ロバート・アルトマンを聴く 映画音響の物語学
タイトルに表れているように、本書は聴覚的対象に焦点をおいた、映画学の研究書である。本書が扱うロバート・アルトマンは「ハリウッド的」ではない独特の作風を貫く映画作家であり、その作風を明らかにしようとアルトマン作品の特徴は「アルトマネスクAltmanesque」として定義されてきた。それに対して、著者は、従来の定義にあてはまらず、アルトマン研究でも注目されてこなかった特徴として、物語の複数性と音源のありかが不確定な音響形式の2つを挙げる。
本書では、直接に物語を構築しうる要素としてのセリフ内容や映像と結びつけられる音楽ではなく、音響のあり方そのものが問題とされる。
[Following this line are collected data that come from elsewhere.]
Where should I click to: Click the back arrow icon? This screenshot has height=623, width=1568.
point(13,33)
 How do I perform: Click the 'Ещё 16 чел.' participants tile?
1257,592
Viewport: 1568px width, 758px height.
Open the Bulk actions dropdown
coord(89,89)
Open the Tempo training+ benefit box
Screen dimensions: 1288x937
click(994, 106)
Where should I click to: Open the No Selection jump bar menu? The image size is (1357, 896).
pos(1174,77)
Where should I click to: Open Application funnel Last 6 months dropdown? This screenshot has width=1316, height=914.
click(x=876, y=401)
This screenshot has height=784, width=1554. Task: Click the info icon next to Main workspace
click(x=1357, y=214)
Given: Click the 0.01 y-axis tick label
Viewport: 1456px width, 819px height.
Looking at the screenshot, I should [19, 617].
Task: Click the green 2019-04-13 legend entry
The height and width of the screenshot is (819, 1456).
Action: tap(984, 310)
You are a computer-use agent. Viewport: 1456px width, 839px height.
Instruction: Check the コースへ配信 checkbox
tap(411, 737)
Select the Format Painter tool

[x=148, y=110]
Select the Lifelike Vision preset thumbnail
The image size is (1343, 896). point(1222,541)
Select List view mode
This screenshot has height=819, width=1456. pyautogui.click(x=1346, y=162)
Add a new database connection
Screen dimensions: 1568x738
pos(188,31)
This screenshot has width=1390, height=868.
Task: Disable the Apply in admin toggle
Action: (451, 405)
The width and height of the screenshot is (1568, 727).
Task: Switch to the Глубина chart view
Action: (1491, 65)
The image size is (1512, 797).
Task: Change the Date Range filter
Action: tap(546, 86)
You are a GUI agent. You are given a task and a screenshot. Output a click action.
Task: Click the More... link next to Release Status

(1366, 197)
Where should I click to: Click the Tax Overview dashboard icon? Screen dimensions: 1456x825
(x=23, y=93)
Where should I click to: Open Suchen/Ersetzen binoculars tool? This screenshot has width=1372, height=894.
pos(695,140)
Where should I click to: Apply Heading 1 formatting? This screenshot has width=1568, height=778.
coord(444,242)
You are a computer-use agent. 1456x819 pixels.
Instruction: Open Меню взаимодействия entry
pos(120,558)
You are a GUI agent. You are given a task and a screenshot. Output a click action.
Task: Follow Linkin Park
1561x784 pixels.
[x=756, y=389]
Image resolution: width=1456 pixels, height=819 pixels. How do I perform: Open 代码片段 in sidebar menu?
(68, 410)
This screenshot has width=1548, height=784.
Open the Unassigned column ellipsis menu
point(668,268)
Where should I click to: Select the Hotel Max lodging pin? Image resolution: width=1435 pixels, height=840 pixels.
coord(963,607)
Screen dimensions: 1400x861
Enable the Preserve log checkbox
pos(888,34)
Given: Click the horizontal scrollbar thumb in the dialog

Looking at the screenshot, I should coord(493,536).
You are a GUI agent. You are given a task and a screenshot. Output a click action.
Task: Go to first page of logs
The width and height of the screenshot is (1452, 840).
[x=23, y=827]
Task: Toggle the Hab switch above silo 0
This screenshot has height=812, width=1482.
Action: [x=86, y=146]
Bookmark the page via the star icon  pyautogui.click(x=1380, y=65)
著者は、映画内の声そのものや音の存在のありようが、群像劇ではないにもかかわらず、複数の物語を同時にたちあげることを可能にすると指摘し、アルトマンの初期からステレオ以後に至る6本の作品の物語学的分析を通じて、アルトマン映画における音響的現れとその音源の存在と視覚的情報との交錯的関係をその音響の細部にまで入り込んで論じている。
著者も述べているように、映画研究は視覚的要素を対象に据えるものが多かった。それに対して本書のような映画の音響研究は、視覚的細部が確認可能な映像研究とも楽譜上で音を可視化しうる映画音楽の研究とも異なり、研究対象それ自体が存在の確認不可能性を含んでいる。にもかかわらず、著者は物語性という糸を織り込むことによって音響的細部の存在とその位置を作品のなかにたしかに定めてゆく。そうして本書は、映像とも音楽とも異なる仕方で音響それ自体が物語を語るという映画ならではの物語生成の可能性を示してみせた。